FDA Issues Non-Approvable Letter for Medtronic's Amplify
BY SANDER DUNCAN, MARCH 11, 2011
Medtronic disclosed in its 10-Q on Wednesday that the FDA issued a non-approvable letter for Amplify, its new BMP-2 product. Last July, amid concerns of a higher incidence of cancer in patients treated with Amplify, an FDA advisory panel narrowly voted in favor of approving the product. In the 6-5 vote, which included 3 abstentions, the panel asserted that Amplify's benefits outweigh its risks. This week's non-approvable letter is unusual in that the FDA typically makes its final decision in line with the panel's recommendation.
Medtronic and its peers have a turbulent history with BMP products. The company currently sells the FDA-approved BMP product Infuse for indications including open tibial fractures and certain ALIF procedures. However, an estimated 85% of BMP use is off-label, and complications have arisen from its off-label use.

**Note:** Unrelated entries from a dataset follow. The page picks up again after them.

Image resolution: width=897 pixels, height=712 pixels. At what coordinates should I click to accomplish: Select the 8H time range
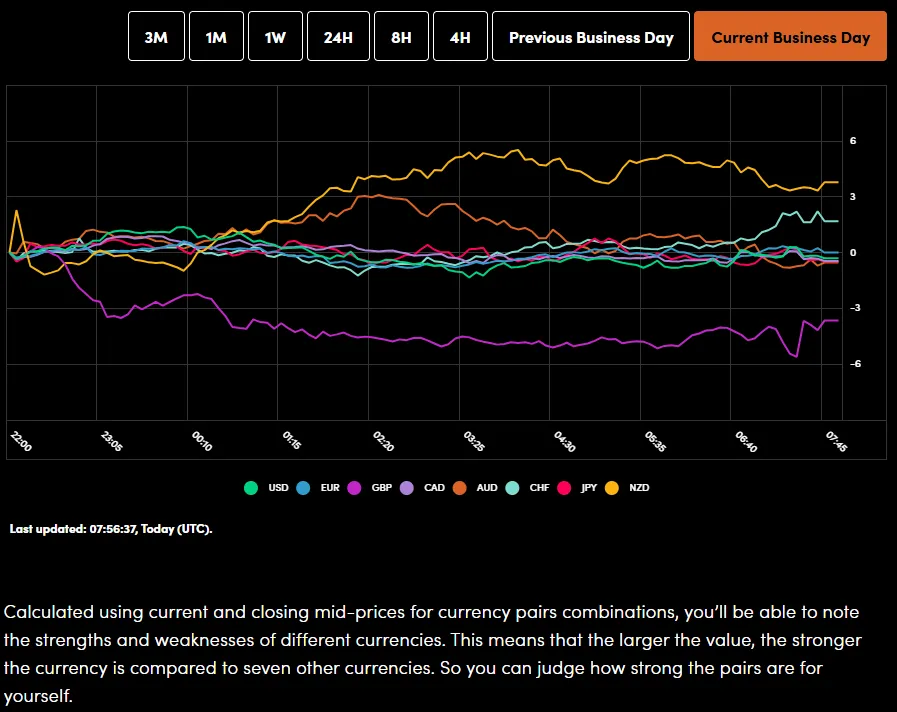pos(401,37)
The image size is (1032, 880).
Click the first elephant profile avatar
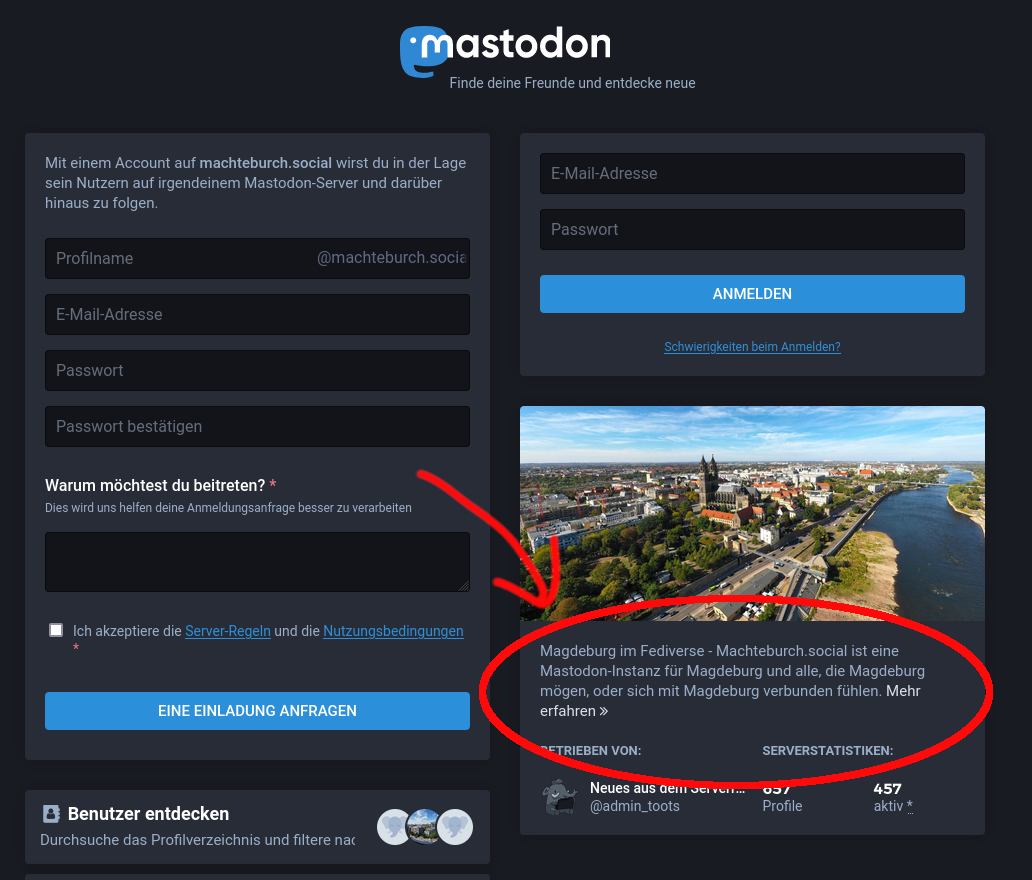click(x=394, y=827)
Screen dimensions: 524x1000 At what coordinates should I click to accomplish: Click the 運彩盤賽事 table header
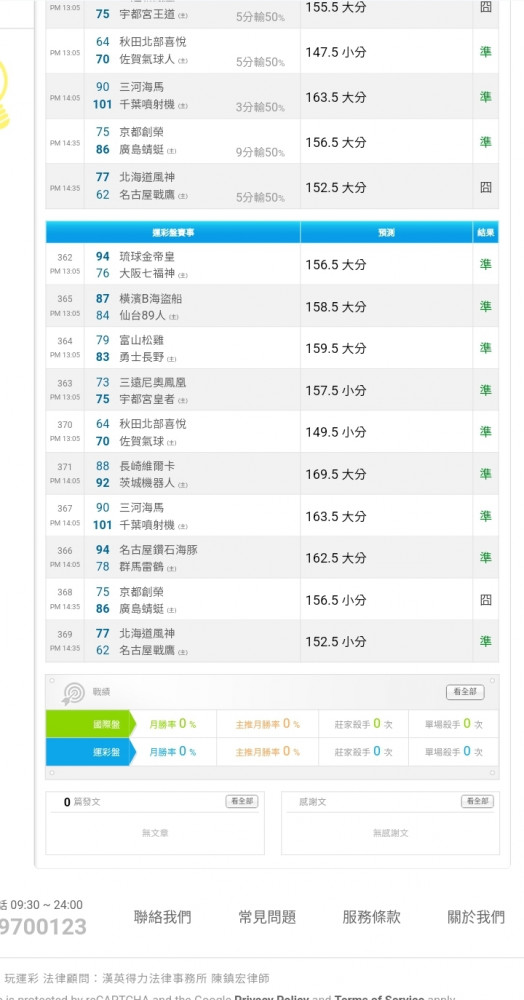click(173, 233)
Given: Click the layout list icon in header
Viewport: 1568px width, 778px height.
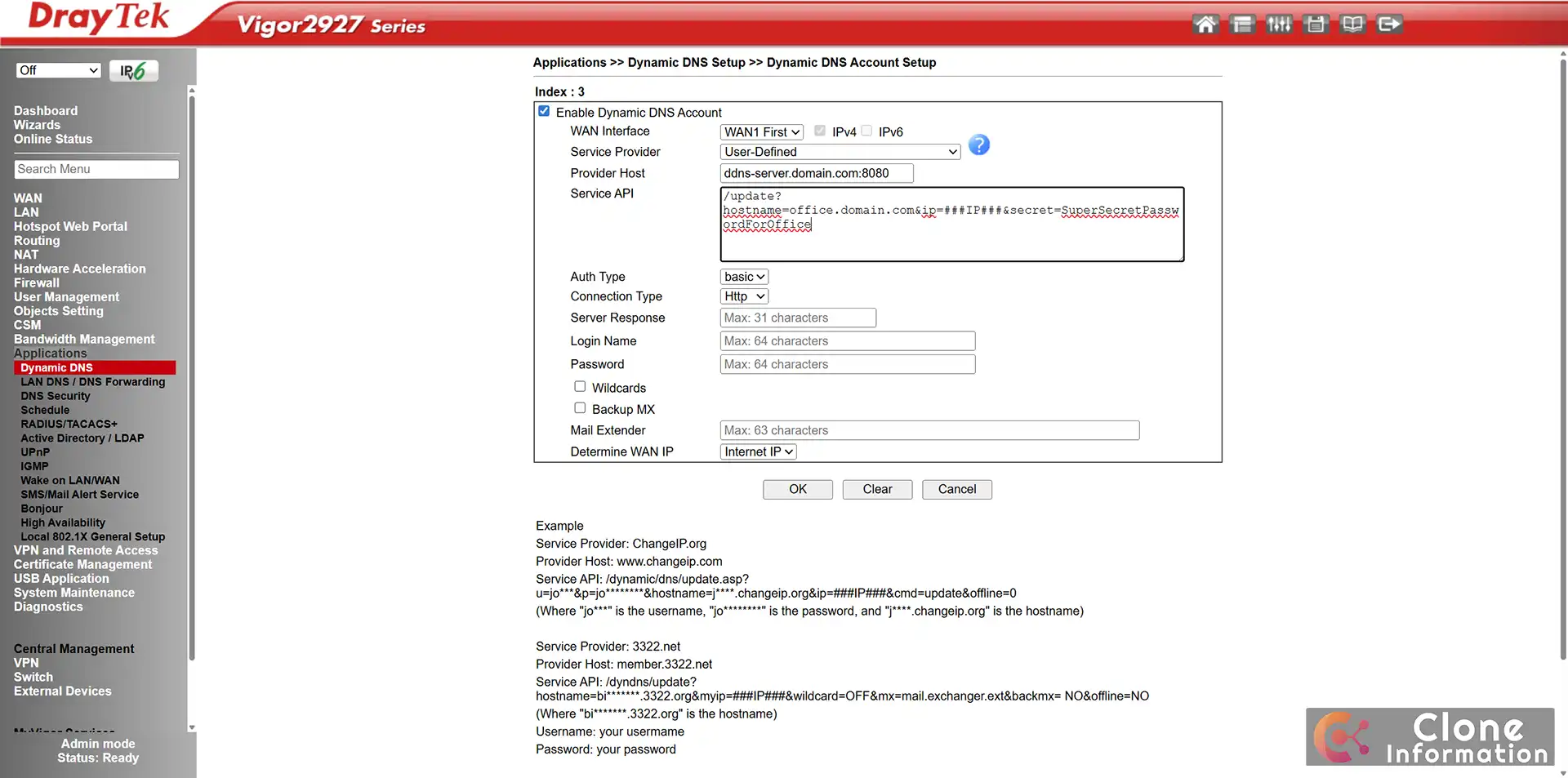Looking at the screenshot, I should click(x=1242, y=24).
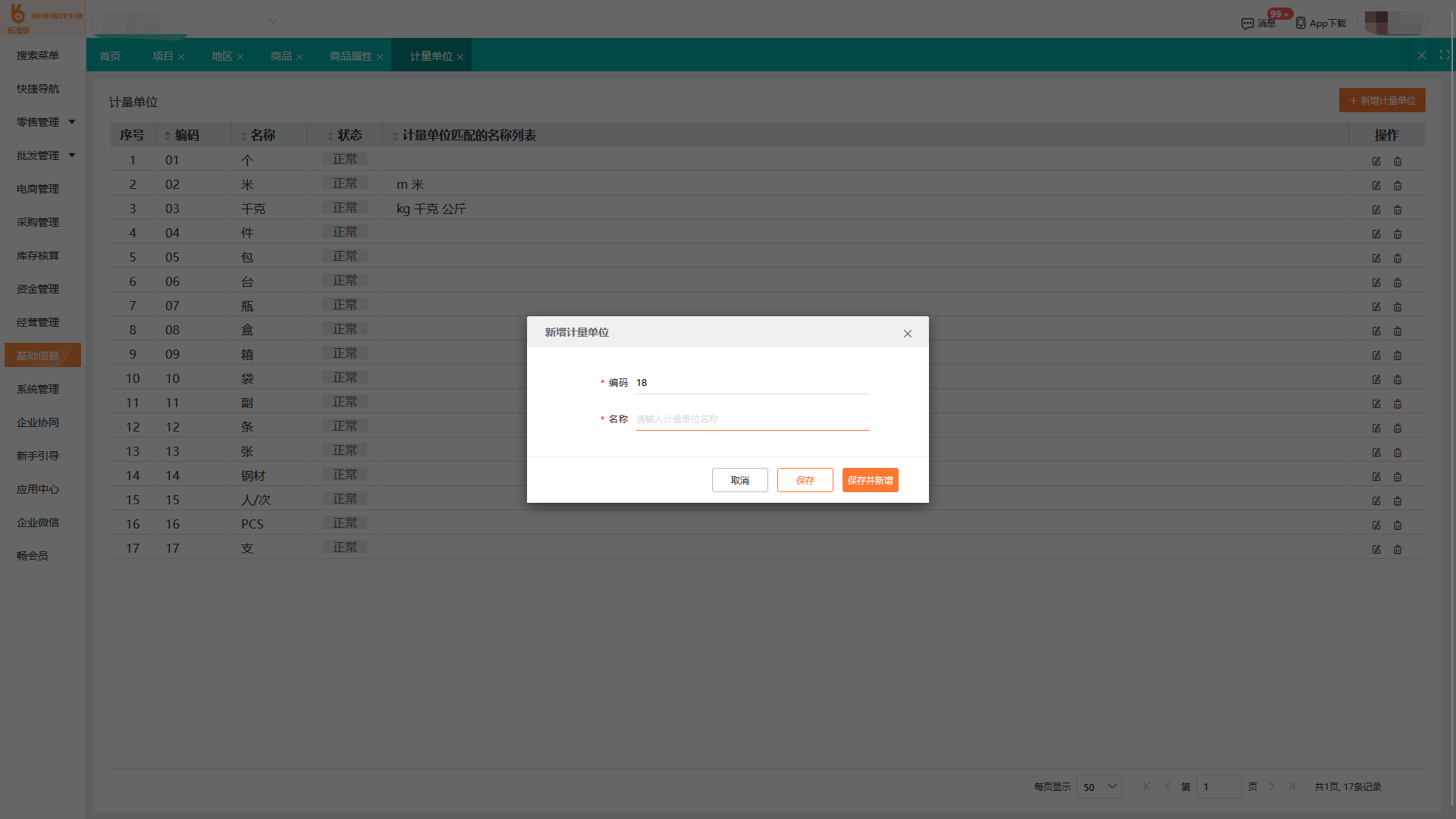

Last September, a MEDCAC panel expressed low confidence in BMP's off-label applications, increasing the risk of reimbursement restrictions. Meanwhile, Stryker's BMP product, OP-1, was likewise given a vote of low confidence by the MEDCAC panel based on a dearth of evidence regarding its clinical benefits.
Medtronic was seeking a postero-lateral fusion indication for Amplify, for which Infuse is already widely-used off-label.